[TESTO DI LETTURA]

━━━━━━━━

Le richieste sono motivate da una serie di dichiarazioni contrastanti che si sono susseguite nel corso del tempo e che non consentono di avere certezze riguardo alla sicurezza delle conversazioni sulla rete Skype. Nel 2008 la software house estone che l'aveva creato spiegava che Skype non era in grado di intercettare le conversazioni degli utenti, che erano cifrate e avvenivano tramite un'architettura che ne impediva l'intercettazione. I fondatori avevano altresì assicurato che, considerata la sede in Europa, non sottostavano alle leggi statunitensi sulle intercettazioni (CALEA appunto).

Molte associazioni per la tutela della privacy vogliono chiarimenti

Poi nel 2011 Microsoft acquisitò il software VoIP e qualcosa sembrerebbe essere cambiato. Lo scorso anno infatti l'esperto di sicurezza Kostya Kortchinsky aveva scoperto che Skype non usava più i propri utenti come supernodi per la gestione della rete. Ufficialmente il provvedimento era stato preso per migliorare le prestazioni, ma secondo il programmatore così facendo si agevolavano le intercettazioni. Microsoft smentì vigorosamente questa ipotesi, ma i dubbi nel tempo si sono moltiplicati.

Fra le associazioni che hanno sottoscritto la lettera aperta c'è anche l'italiana Hermes – Centro per la Trasparenza e i Diritti Digitali in Rete. "Chiedere dichiarazioni chiare su come vengono gestiti e conservati i dati è il primo passo per riflettere sulle garanzie che rischiamo di perdere nel momento in cui ci affidiamo alle leggi di un altro Stato o ai termini di servizio di un'azienda" spiega il presidente Claudio Agosti nel comunicato ufficiale.

"Nonostante la natura gratuita del servizio spesso sia un incentivo più che sufficiente all'uso, dobbiamo ricordare che le nostre conversazioni, per definizione confidenziali, nel caso di queste reti non sono vincolate alle leggi europee sulla privacy e nemmeno alle nostre leggi statali, che siamo abituati a usare come riferimento".

I prossimi passi sono esplicitati nello stesso documento, in cui Agosti spiega che "nella peggiore delle ipotesi, cioè di fronte a una risposta non soddisfacente di Microsoft, disponiamo di due contromisure: una legale e l'altra tecnologica. Quella legale consiste nel richiedere la portabilità dell'identità digitale, un passaggio analogo a quello avvenuto nelle telecomunicazioni, che consentirebbe a un utente di cambiare operatore mantenendo inalterata la propria rete di contatti. Quella tecnologica consiste nel diffondere software che consentano di proteggere le chiamate e le chat su Skype da eventuali tentativi di raccoglierne i dati".

━━━━━━━━

Dati di puntamento del bersaglio:
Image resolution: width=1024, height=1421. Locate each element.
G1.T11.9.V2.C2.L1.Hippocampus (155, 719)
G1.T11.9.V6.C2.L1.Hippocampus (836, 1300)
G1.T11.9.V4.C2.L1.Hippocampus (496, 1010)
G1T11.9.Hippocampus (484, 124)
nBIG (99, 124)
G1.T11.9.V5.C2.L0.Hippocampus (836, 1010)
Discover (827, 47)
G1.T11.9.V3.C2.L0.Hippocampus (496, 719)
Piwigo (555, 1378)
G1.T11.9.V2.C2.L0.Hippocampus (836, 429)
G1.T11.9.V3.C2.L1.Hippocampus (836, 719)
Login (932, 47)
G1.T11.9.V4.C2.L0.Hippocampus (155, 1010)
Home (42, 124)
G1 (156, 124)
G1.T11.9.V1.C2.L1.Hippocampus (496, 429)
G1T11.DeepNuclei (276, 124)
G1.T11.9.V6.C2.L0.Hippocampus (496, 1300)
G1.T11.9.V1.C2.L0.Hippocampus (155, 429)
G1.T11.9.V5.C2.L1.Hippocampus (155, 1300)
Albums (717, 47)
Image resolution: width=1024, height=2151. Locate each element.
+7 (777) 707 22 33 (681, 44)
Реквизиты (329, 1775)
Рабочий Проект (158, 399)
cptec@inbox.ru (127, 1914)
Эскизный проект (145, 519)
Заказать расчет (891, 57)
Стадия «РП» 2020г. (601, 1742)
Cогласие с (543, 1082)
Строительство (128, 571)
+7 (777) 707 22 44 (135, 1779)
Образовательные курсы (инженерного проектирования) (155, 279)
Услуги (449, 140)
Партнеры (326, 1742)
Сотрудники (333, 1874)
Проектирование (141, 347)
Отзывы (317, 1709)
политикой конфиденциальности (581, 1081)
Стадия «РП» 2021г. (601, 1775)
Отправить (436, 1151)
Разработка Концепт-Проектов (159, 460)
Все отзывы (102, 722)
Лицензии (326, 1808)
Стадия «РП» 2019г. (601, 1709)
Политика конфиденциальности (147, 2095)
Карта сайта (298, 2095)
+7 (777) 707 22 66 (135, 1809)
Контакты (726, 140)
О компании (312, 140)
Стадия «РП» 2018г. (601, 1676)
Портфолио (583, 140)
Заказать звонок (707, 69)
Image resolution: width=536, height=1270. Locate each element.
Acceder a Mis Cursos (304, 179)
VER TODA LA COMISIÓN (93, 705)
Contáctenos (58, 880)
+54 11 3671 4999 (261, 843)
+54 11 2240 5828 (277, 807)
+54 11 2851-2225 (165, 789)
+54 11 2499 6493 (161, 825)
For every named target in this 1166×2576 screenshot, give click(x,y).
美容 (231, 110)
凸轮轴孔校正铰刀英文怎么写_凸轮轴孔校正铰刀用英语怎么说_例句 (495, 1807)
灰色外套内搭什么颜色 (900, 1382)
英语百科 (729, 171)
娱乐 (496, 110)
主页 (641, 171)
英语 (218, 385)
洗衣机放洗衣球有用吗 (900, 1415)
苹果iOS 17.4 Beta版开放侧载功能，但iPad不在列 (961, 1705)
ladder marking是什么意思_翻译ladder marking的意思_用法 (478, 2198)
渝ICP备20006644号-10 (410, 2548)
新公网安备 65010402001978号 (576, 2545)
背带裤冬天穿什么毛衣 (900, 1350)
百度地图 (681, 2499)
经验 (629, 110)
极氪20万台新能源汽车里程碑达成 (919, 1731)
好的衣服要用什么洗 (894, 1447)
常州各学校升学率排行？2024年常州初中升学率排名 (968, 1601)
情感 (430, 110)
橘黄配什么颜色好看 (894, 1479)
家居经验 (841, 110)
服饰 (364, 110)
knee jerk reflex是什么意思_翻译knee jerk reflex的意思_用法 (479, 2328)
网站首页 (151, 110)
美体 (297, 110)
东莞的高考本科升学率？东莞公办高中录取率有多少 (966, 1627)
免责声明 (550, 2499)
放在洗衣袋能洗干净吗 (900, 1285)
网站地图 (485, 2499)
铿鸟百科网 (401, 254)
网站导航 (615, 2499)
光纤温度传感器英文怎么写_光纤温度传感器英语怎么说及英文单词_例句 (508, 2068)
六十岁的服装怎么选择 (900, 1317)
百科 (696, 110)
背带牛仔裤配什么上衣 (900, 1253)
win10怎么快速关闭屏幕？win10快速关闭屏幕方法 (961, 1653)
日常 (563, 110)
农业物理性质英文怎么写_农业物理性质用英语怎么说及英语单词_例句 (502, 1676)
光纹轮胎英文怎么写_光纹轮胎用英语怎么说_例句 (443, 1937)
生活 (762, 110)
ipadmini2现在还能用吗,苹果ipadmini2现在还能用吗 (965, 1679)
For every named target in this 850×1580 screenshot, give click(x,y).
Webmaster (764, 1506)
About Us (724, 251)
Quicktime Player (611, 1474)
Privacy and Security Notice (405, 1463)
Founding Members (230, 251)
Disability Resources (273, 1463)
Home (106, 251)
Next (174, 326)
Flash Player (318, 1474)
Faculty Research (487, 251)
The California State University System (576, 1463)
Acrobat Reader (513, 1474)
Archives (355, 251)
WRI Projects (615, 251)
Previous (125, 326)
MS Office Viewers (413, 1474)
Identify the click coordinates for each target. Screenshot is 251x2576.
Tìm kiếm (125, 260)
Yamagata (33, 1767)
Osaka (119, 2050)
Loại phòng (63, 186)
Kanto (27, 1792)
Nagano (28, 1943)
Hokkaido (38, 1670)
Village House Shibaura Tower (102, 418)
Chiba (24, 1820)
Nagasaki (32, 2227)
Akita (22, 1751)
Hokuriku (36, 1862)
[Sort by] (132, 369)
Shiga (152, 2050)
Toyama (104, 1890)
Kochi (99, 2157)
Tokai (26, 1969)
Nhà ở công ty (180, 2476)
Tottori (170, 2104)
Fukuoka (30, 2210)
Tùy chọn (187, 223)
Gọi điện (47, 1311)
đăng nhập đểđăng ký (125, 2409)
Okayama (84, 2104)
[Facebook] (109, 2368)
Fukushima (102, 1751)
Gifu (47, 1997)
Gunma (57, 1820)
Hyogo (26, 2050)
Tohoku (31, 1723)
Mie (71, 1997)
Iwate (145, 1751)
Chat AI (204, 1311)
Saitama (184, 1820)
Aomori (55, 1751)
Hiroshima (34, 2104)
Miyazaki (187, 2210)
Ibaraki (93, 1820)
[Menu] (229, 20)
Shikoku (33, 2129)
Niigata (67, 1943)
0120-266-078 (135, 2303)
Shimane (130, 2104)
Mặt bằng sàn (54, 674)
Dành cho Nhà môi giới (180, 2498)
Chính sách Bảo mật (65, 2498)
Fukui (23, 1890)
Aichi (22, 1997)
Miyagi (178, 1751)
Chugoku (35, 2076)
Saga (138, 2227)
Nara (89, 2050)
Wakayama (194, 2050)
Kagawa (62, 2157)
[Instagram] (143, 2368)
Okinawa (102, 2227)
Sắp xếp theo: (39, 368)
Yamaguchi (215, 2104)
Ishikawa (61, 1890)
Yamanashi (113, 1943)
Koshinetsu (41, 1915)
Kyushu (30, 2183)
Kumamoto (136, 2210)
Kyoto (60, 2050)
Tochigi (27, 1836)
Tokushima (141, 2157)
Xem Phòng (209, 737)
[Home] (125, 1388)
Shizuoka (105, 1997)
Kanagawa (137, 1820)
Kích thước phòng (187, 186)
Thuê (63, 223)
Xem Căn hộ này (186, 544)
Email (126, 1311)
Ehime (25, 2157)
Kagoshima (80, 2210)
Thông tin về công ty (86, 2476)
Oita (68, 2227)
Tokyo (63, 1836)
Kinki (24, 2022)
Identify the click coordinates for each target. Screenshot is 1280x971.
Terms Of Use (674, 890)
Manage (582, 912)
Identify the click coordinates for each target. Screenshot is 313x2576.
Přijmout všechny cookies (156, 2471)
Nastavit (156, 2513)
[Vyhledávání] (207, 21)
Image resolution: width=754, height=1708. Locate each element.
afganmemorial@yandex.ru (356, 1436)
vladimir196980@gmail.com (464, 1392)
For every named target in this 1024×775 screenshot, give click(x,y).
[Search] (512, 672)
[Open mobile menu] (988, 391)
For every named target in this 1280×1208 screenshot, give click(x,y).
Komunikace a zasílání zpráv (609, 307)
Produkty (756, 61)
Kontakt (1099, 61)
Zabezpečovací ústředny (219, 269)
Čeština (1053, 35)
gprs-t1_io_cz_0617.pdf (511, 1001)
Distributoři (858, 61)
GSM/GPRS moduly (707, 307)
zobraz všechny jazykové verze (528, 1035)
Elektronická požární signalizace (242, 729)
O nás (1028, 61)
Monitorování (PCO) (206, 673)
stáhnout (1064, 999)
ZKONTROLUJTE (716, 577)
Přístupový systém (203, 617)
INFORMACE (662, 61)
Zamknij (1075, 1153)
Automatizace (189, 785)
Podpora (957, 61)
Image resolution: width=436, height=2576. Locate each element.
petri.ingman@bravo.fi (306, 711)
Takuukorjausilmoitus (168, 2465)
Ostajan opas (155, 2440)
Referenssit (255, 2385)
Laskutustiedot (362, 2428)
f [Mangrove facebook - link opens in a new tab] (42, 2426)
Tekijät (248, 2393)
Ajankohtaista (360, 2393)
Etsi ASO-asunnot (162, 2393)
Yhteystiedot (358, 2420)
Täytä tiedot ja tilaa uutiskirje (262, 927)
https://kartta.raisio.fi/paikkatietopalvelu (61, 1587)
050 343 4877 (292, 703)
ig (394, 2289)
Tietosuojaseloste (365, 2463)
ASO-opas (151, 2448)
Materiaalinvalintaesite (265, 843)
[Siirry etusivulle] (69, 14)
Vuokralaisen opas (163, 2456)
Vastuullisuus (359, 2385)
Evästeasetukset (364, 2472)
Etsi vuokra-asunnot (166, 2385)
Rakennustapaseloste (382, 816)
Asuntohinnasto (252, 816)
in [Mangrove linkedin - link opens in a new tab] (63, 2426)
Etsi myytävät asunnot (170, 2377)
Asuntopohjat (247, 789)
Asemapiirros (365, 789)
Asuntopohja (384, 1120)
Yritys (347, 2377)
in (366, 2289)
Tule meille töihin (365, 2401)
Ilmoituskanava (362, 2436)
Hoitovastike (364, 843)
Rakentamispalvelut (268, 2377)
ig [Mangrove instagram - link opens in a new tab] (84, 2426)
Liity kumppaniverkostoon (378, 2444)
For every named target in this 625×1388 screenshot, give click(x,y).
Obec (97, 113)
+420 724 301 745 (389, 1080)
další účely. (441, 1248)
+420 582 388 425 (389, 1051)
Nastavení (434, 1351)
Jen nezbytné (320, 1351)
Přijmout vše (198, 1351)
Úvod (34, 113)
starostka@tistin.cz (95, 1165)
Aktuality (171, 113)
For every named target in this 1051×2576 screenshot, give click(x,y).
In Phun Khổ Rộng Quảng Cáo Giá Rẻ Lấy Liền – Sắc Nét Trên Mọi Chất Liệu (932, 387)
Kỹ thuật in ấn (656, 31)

━━━━━━━━

[ESERCIZIO] Riproduca fedelmente il passo del testo su Skype e la privacy che inizia con "Molte associazioni per" e prosegue fino a "si sono moltiplicati.".

[RISULTATO]
Molte associazioni per la tutela della privacy vogliono chiarimenti

Poi nel 2011 Microsoft acquisitò il software VoIP e qualcosa sembrerebbe essere cambiato. Lo scorso anno infatti l'esperto di sicurezza Kostya Kortchinsky aveva scoperto che Skype non usava più i propri utenti come supernodi per la gestione della rete. Ufficialmente il provvedimento era stato preso per migliorare le prestazioni, ma secondo il programmatore così facendo si agevolavano le intercettazioni. Microsoft smentì vigorosamente questa ipotesi, ma i dubbi nel tempo si sono moltiplicati.